Much of Italy’s television output since the creation of commercial television in the mid-1970s has appeared not only lurid but hysterical and overstated, consisting of presenters and even members of the public shouting and yelling at each other. In recent years this tendency has found a new legitimacy with the spread of the reality television genre, of which Grande Fratello (the Italian Big Brother) has been a shining example.

Standing on the sets of his brightly lit, garishly furnished quiz shows – some of which descended over the years from Saturday evening must-see viewing to daytime space-fillers - Mike Bongiorno projected an image of effortless understated authority, his simple humanity transcending the gigantic Wheel of Fortune in La Ruota della Fortuna or the stacked-up piles of prizes in the studio like that of a medieval Catholic saint on an altarpiece, surrounded by the instruments of his physical torment.
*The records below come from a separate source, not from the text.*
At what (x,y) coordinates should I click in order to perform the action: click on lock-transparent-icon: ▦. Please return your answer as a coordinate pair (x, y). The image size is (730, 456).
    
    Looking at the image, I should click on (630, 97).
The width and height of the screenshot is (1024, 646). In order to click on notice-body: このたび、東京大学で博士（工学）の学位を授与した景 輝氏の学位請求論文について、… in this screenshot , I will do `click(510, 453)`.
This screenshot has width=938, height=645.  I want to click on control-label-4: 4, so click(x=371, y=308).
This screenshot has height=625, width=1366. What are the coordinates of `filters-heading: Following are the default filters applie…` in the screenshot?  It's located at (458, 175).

Although he lacked the smooth delivery or the roguish irony of Britain’s Favourite Living Irishman, Mike’s carefully modulated blandness was as effective a counterpoint to the mounds of goodies and scantily clothed lovelies around him as any of Terry Wogan’s guerrilla commentaries on the Eurovision Song Contest. But it was all achieved without a single (intentional) wisecrack.

Mike’s Warholian genius for fascinating, entrancing dullness was something that long eluded Italy’s largely left-wing cultural elite. It certainly didn't escape the attention of slash-and-burn wannabe media mogul Silvio Berlusconi, who spent the mid-1970s transforming his mysteriously successful property empire into an equally successful television one. Mike Bongiorno was top of his shopping list, and in 1979 was snatched away from state broadcaster RAI to front Berlusconi’s then upstart channel TeleMilano (later to become his flagship Canale 5 channel). So began a close personal and business relationship which was to define Italian popular television over the last 30 years.
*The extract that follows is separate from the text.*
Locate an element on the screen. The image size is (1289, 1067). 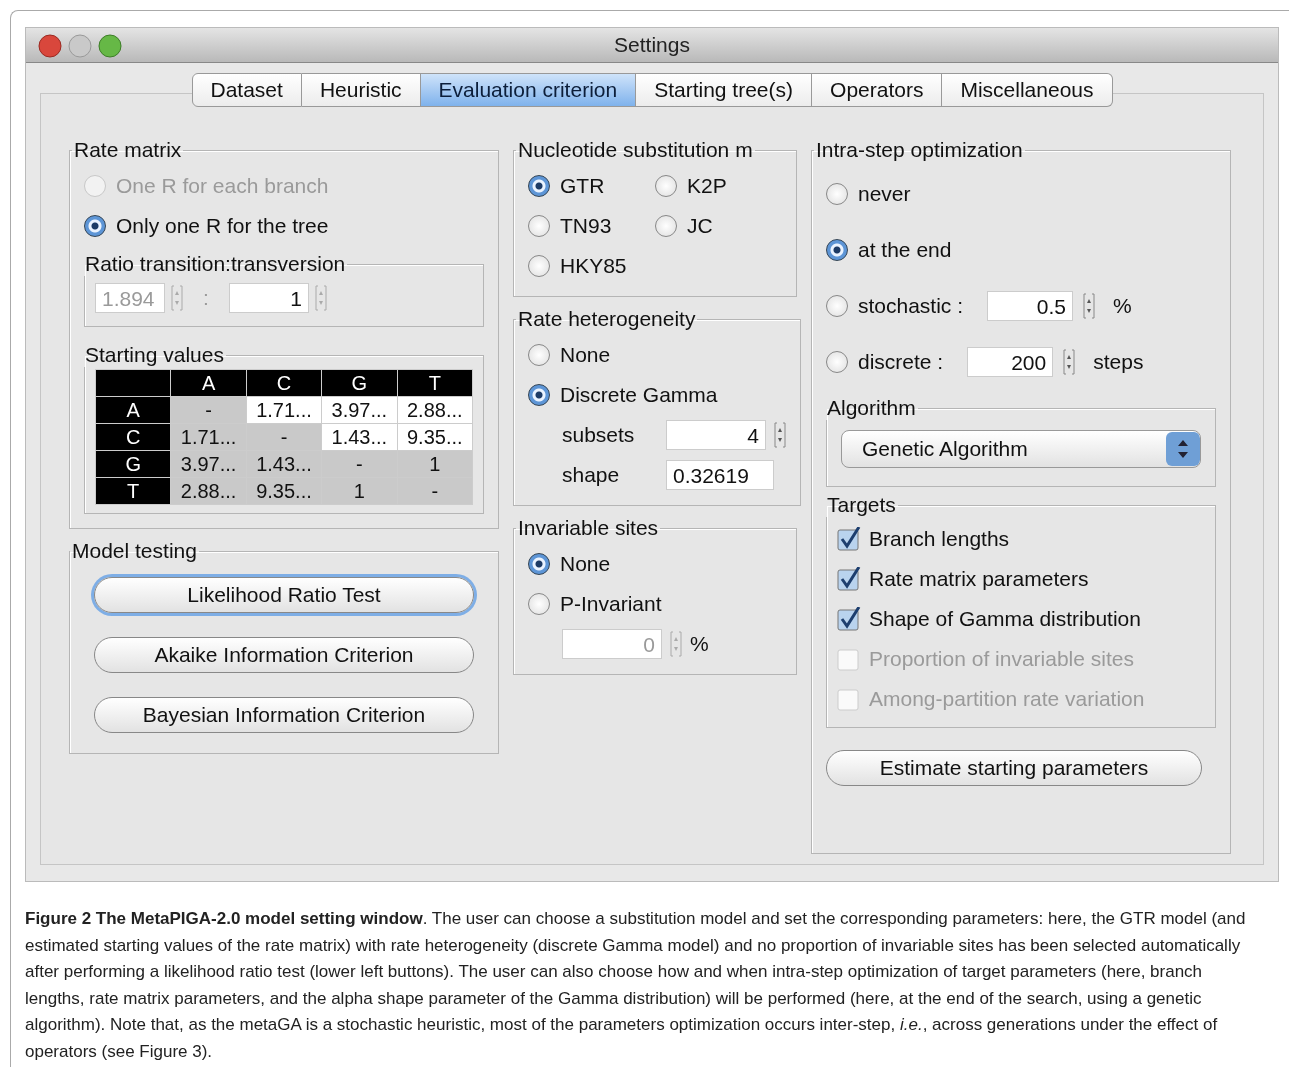
test-button: Bayesian Information Criterion is located at coordinates (284, 715).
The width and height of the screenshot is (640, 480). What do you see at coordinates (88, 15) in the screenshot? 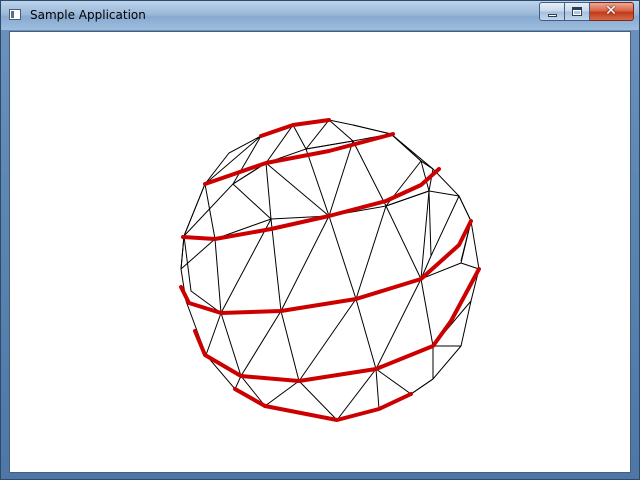
I see `window-title: Sample Application` at bounding box center [88, 15].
One of the great partnerships of modern Italy was created (pictured right). Was it Rodgers and Hammerstein, Lennon and McCartney or Jekyll and Hyde? While Berlusconi’s overbearing loquacity and obsessive self-promotiton (not to mention, questionable political agenda) were at odds with Bongiorno’s modest and understated manner, in almost every other way the two men were as if joined at the hip, each one interpreting another aspect of the same mission: how to appeal to the less rarefied instincts of Italy’s fast-maturing consumer middle and lower class, with particular attention dedicated to women, above all those of a certain age, stuck mostly at home doing the housework, with the telly on in the background.

For over a decade, Mike talked them into buying the consumer products which his Berlusconi-owned Mediaset quiz shows peddled incessantly between spins of the wheel, or throws of the dice, while from 1993 onwards Silvio has been busy appealing to that same demographic, inveigling “le mamme, le nonne, le zie d’Italia” (Italy's mothers, grandmothers and aunts) into buying into his political projects. What a double act: many Italian voters who were instinctively uneasy about shouty show-off Silvio’s grab for political power were subliminally persuaded of his “alrightness” through the soothing ministrations of his slightly clunky on-screen alter ego Mike.
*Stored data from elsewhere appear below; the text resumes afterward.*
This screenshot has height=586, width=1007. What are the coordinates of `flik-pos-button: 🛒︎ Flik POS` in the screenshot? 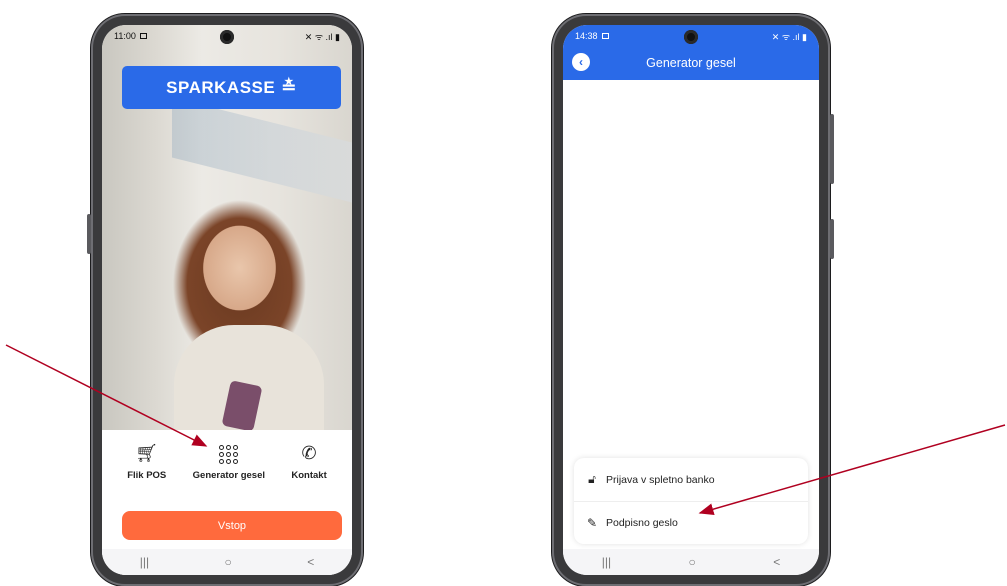 It's located at (146, 462).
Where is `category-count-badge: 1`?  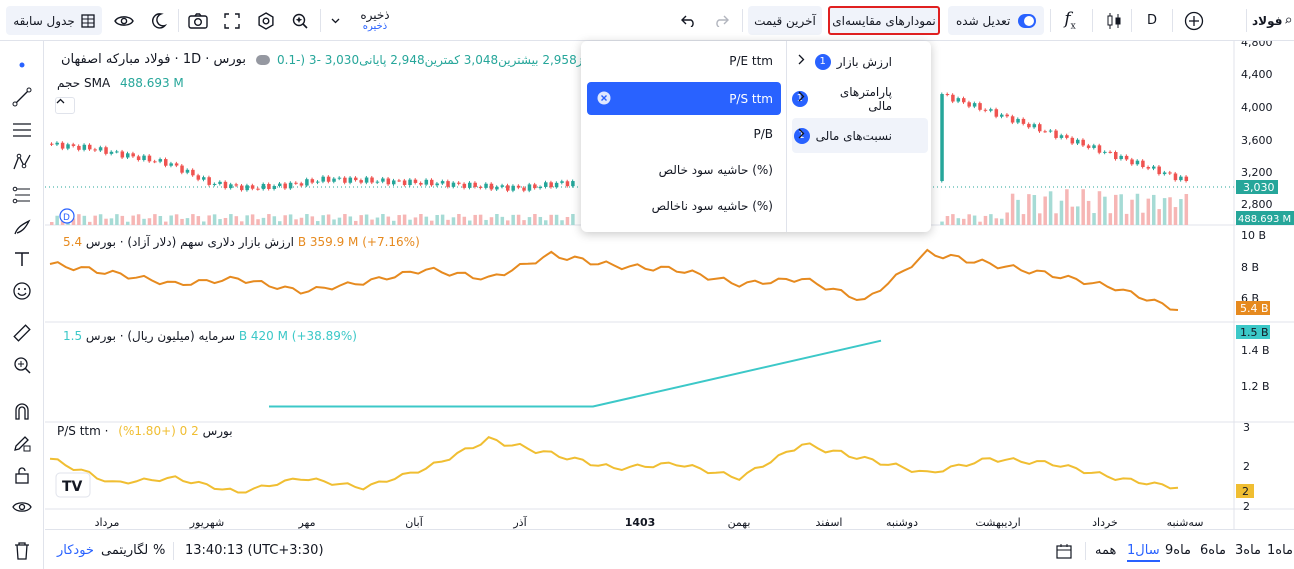
category-count-badge: 1 is located at coordinates (822, 62).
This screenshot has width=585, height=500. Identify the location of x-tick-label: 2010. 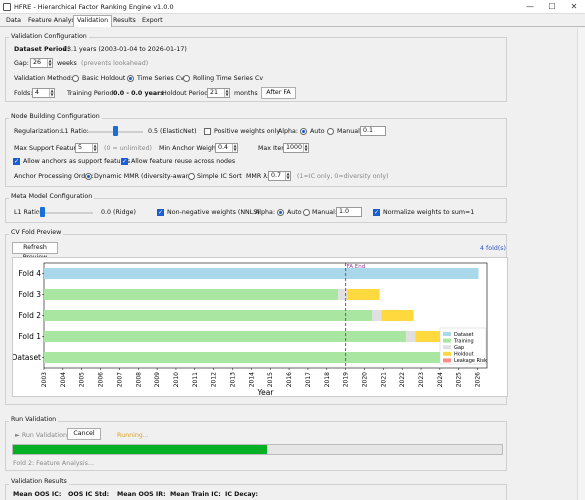
(176, 380).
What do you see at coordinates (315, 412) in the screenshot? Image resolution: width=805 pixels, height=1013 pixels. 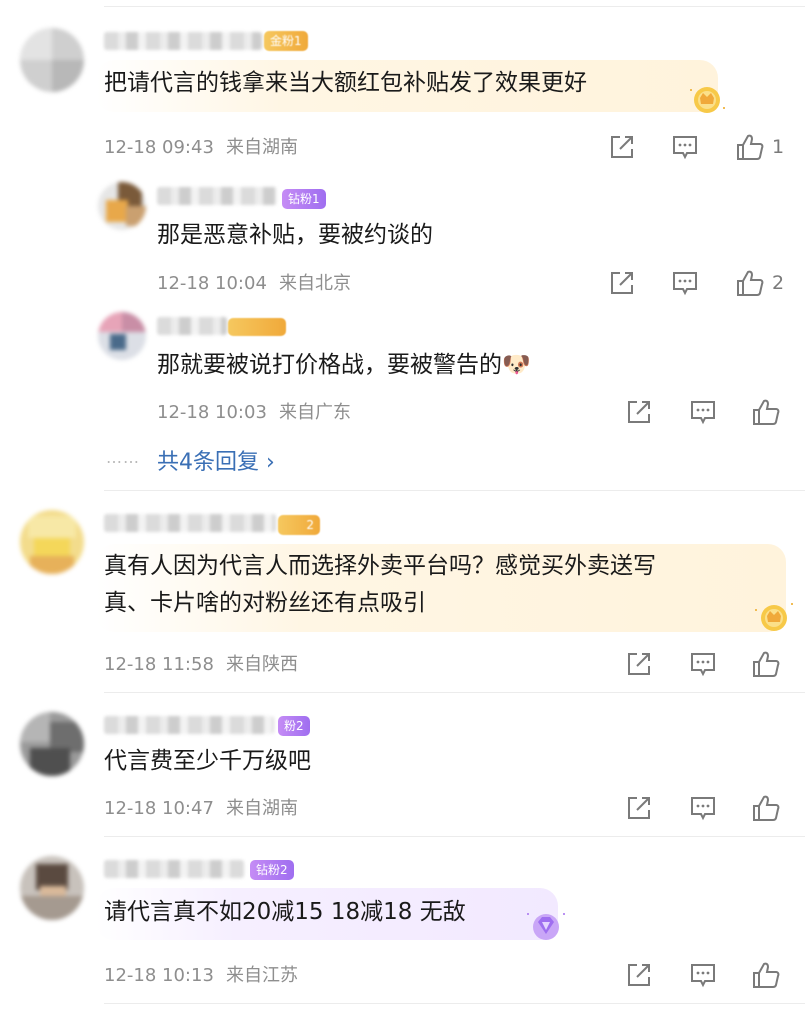 I see `reply-location: 来自广东` at bounding box center [315, 412].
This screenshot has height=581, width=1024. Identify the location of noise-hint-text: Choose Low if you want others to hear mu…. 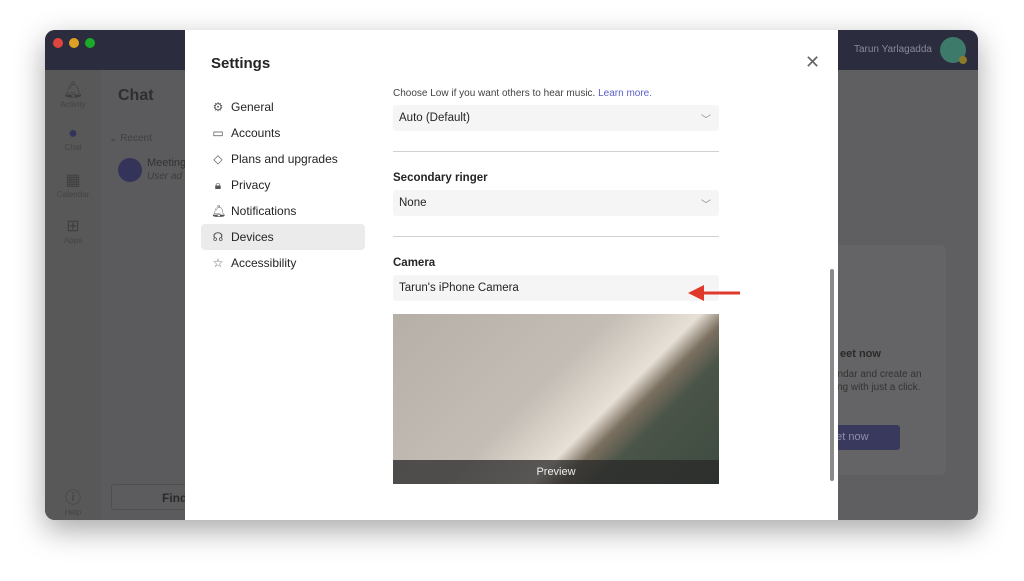
(494, 94).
The Italian Left didn’t start to get the diabolical joint design behind their double act until way after time. Wrapping himself in Mike’s comfortingly anodyne safety blanket, Silvio was able to reverse his media empire into Italy’s electoral structure and create an almost seamless whole. Just like Mike and Silvio, the two seperate entities have sort of been fused into one indistinguishable mass.

But the collapse of Communism and its attendant cultural certainties, and the consequent rise of postmodernism and cultural relativism from the late 1980s, made it increasingly difficult for an Umberto Eco or for the various re-booted centre-left parties to deride a figure as central to the Italian masses as Mike, or the carefully honed commercial television culture of which he had become the figurehead.

Mike is a truly national icon now, and unsurprisingly not a few wags have revived the populist slogan that emerged in Piazza San Pietro in the days following Pope John Paul II’s death. “Santo subito!" Make him a saint, before the next ad break!